[AIM] Render the listing lines as a Markdown table with the columns Row and Line, starting at the line containing "Click the help question mark icon" and ending at the line containing "Open chart settings". Leave out any blank lines.

[Records from a data collection]

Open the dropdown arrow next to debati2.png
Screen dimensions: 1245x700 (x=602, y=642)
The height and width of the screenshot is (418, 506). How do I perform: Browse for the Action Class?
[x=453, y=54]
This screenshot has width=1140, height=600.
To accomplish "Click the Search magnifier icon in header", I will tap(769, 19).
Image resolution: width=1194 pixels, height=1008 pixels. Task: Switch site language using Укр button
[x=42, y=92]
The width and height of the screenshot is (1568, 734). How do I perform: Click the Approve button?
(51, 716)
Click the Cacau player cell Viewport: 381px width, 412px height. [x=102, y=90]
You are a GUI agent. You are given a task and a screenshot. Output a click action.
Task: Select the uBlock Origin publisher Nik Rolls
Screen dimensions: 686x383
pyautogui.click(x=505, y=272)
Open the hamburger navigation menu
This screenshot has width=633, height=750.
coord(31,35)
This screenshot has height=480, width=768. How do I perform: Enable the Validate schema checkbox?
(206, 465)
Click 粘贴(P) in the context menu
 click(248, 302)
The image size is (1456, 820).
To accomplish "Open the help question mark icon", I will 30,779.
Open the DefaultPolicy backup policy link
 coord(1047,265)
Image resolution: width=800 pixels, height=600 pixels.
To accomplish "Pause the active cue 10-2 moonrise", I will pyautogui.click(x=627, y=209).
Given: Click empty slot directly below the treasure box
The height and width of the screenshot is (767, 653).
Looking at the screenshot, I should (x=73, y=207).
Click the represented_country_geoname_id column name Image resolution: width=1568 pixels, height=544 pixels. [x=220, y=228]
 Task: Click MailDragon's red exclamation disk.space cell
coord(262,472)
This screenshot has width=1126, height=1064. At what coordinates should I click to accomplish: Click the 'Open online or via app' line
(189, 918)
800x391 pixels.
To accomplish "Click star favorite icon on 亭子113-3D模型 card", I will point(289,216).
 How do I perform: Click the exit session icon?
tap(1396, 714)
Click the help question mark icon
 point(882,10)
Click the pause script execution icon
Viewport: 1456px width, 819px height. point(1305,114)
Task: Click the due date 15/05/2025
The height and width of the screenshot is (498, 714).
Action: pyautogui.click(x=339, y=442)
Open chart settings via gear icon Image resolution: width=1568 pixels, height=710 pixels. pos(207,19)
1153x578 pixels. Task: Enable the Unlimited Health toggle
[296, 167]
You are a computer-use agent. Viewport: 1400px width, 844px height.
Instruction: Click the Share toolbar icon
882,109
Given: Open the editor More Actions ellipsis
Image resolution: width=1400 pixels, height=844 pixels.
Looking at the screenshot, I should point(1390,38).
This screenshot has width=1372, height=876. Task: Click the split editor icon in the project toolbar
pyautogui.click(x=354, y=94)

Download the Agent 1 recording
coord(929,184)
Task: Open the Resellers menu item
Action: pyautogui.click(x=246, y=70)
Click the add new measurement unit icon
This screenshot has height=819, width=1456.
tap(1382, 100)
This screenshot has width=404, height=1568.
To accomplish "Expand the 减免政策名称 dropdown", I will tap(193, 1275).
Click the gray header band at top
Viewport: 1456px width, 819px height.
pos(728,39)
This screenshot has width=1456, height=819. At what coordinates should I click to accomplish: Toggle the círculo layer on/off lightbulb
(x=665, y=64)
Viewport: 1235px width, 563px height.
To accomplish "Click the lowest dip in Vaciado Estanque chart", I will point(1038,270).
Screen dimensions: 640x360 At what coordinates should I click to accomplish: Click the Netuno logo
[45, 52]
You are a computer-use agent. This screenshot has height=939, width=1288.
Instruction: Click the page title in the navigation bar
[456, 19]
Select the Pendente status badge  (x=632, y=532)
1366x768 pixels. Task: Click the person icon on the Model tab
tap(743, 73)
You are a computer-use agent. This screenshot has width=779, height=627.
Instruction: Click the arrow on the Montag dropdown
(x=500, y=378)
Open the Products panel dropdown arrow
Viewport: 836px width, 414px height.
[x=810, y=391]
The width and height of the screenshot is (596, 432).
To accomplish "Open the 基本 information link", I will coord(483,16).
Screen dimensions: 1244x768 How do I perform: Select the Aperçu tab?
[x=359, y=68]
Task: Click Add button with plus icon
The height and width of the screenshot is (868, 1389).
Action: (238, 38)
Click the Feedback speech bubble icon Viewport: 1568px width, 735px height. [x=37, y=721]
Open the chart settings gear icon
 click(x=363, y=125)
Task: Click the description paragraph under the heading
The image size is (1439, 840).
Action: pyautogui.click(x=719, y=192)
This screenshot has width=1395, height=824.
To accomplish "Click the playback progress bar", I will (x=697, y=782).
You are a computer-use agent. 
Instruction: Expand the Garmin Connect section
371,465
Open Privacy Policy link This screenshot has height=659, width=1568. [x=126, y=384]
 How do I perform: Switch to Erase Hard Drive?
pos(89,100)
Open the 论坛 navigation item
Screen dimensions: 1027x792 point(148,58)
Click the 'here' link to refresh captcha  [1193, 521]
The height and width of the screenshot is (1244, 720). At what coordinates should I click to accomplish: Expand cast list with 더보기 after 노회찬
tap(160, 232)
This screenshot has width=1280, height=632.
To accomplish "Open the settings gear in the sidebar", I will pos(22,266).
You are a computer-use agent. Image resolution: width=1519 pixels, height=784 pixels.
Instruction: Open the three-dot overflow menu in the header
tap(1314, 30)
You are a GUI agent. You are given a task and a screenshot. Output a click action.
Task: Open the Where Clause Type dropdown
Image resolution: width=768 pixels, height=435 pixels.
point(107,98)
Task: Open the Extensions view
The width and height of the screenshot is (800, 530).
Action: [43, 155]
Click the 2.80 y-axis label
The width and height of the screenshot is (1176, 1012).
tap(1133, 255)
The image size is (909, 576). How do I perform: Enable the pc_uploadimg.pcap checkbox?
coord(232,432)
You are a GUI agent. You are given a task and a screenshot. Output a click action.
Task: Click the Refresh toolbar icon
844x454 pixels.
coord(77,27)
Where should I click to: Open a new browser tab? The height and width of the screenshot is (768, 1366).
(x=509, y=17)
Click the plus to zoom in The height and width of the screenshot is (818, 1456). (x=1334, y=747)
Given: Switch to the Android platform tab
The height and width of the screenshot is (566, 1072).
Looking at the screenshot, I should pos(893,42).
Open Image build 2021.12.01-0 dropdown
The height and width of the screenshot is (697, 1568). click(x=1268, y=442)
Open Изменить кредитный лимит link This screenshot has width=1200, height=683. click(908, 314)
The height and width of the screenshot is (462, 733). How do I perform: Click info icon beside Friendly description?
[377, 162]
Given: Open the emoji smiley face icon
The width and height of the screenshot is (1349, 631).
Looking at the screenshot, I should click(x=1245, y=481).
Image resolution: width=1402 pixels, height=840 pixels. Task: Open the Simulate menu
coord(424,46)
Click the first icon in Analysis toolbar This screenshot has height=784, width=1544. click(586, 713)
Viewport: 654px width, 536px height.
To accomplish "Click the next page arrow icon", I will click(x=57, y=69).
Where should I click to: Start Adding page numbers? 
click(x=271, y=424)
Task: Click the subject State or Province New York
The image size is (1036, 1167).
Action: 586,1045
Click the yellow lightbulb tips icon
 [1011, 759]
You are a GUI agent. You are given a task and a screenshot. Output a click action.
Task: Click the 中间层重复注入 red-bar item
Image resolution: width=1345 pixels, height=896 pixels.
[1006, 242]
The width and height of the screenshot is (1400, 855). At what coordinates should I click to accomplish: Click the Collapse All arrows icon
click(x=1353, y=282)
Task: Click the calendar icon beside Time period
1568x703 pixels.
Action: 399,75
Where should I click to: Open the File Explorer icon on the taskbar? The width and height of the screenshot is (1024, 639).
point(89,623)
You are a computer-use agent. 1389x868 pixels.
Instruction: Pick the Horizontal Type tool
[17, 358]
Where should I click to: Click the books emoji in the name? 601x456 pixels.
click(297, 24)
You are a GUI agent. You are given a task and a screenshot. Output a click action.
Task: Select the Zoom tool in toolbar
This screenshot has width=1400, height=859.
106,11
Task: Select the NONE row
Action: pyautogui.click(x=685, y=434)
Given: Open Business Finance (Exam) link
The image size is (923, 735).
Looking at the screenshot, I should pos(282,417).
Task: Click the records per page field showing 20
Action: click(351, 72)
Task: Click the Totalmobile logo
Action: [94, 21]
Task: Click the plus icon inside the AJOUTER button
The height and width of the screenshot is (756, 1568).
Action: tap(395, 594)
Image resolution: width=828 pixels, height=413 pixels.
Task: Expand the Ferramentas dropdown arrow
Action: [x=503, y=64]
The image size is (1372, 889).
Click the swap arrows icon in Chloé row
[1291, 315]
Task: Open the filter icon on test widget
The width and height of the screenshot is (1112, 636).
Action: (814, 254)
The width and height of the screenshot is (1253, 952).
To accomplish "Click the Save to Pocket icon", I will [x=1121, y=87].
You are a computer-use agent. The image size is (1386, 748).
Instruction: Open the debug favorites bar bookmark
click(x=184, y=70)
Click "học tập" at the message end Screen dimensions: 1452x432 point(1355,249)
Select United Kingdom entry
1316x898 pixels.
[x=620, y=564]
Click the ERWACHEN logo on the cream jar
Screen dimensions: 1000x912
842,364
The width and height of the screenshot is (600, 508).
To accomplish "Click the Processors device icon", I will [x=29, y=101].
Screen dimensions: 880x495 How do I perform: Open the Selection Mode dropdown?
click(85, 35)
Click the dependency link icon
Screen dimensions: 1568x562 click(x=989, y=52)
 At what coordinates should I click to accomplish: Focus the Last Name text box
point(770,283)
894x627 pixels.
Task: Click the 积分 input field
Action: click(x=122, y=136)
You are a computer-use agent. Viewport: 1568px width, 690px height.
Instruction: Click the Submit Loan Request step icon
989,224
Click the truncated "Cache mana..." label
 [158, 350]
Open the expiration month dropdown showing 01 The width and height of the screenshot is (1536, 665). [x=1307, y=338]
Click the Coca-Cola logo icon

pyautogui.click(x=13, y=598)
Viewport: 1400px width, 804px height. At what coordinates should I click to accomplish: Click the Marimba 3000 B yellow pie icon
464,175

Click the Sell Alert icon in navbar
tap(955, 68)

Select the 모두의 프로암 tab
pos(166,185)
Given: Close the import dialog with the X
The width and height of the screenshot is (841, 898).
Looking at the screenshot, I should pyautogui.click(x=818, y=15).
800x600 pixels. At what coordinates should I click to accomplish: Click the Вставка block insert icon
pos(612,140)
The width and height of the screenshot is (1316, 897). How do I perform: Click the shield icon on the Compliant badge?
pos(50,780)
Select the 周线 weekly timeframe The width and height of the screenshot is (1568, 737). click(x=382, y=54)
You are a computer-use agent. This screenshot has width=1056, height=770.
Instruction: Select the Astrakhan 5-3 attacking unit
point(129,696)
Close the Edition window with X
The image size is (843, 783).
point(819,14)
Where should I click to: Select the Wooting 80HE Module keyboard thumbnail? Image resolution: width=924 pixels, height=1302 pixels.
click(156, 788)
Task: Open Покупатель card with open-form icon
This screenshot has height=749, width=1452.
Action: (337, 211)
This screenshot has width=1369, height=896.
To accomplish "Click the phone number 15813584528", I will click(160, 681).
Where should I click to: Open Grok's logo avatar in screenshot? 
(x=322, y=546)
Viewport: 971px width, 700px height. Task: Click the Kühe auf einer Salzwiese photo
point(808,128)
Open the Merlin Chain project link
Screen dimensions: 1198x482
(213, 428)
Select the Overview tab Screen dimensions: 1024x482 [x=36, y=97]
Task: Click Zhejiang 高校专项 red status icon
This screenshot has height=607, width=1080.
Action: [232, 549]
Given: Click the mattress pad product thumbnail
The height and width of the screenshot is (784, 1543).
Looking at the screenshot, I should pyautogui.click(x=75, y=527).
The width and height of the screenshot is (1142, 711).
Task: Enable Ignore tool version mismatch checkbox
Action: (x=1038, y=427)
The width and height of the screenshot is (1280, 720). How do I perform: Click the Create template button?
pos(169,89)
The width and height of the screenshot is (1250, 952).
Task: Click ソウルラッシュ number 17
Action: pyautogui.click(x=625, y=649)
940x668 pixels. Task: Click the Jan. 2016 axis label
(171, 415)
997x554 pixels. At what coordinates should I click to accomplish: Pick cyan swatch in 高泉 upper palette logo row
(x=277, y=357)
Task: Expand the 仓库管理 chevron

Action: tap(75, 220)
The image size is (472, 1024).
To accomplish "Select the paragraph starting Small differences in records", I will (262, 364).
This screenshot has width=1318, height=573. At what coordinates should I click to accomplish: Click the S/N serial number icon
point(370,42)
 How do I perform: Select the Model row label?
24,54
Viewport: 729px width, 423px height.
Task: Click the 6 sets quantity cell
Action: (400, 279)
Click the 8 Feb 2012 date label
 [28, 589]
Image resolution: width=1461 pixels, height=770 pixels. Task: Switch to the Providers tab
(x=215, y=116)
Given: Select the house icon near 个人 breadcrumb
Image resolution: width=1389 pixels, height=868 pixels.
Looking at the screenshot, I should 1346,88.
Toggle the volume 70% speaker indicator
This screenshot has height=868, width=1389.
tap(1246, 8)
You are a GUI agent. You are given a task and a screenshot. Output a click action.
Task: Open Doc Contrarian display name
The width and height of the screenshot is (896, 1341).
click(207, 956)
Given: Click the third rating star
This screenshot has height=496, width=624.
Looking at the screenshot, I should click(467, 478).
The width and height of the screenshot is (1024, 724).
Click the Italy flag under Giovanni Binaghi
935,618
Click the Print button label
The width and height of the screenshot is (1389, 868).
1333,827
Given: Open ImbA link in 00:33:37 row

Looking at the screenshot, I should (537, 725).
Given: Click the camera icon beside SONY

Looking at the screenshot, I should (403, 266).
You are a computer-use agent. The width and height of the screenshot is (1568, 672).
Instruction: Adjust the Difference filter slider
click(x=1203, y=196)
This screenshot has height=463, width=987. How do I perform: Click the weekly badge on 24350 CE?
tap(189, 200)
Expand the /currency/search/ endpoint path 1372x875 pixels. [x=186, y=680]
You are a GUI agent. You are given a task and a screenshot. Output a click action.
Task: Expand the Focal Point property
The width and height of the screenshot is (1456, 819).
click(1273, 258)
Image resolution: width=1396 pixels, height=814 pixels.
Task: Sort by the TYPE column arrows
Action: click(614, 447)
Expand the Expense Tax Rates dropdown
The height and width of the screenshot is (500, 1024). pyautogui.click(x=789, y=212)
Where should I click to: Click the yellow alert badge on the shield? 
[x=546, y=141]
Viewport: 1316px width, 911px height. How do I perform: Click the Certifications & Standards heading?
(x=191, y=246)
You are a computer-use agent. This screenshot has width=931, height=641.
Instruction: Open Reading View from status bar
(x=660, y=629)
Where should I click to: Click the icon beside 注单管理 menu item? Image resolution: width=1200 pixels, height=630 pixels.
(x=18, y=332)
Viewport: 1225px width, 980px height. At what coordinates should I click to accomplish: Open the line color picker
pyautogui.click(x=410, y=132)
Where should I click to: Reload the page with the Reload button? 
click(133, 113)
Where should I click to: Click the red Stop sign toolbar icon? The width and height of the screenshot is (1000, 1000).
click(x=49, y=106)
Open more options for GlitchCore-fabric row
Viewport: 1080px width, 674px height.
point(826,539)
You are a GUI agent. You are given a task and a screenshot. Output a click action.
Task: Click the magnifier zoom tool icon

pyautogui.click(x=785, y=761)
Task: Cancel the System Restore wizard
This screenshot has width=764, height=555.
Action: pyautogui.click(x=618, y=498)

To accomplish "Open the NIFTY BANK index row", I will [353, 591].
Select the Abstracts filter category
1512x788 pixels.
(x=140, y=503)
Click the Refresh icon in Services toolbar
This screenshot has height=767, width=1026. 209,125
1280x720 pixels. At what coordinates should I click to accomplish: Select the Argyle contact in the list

[RESULT]
| Row | Line |
|---|---|
| 1 | Click the help question mark icon |
| 2 |  point(882,10) |
| 3 | Click the pause script execution icon |
| 4 | Viewport: 1456px width, 819px height. point(1305,114) |
| 5 | Task: Click the due date 15/05/2025 |
| 6 | The height and width of the screenshot is (498, 714). |
| 7 | Action: pyautogui.click(x=339, y=442) |
| 8 | Open chart settings via gear icon Image resolution: width=1568 pixels, height=710 pixels. pos(207,19) |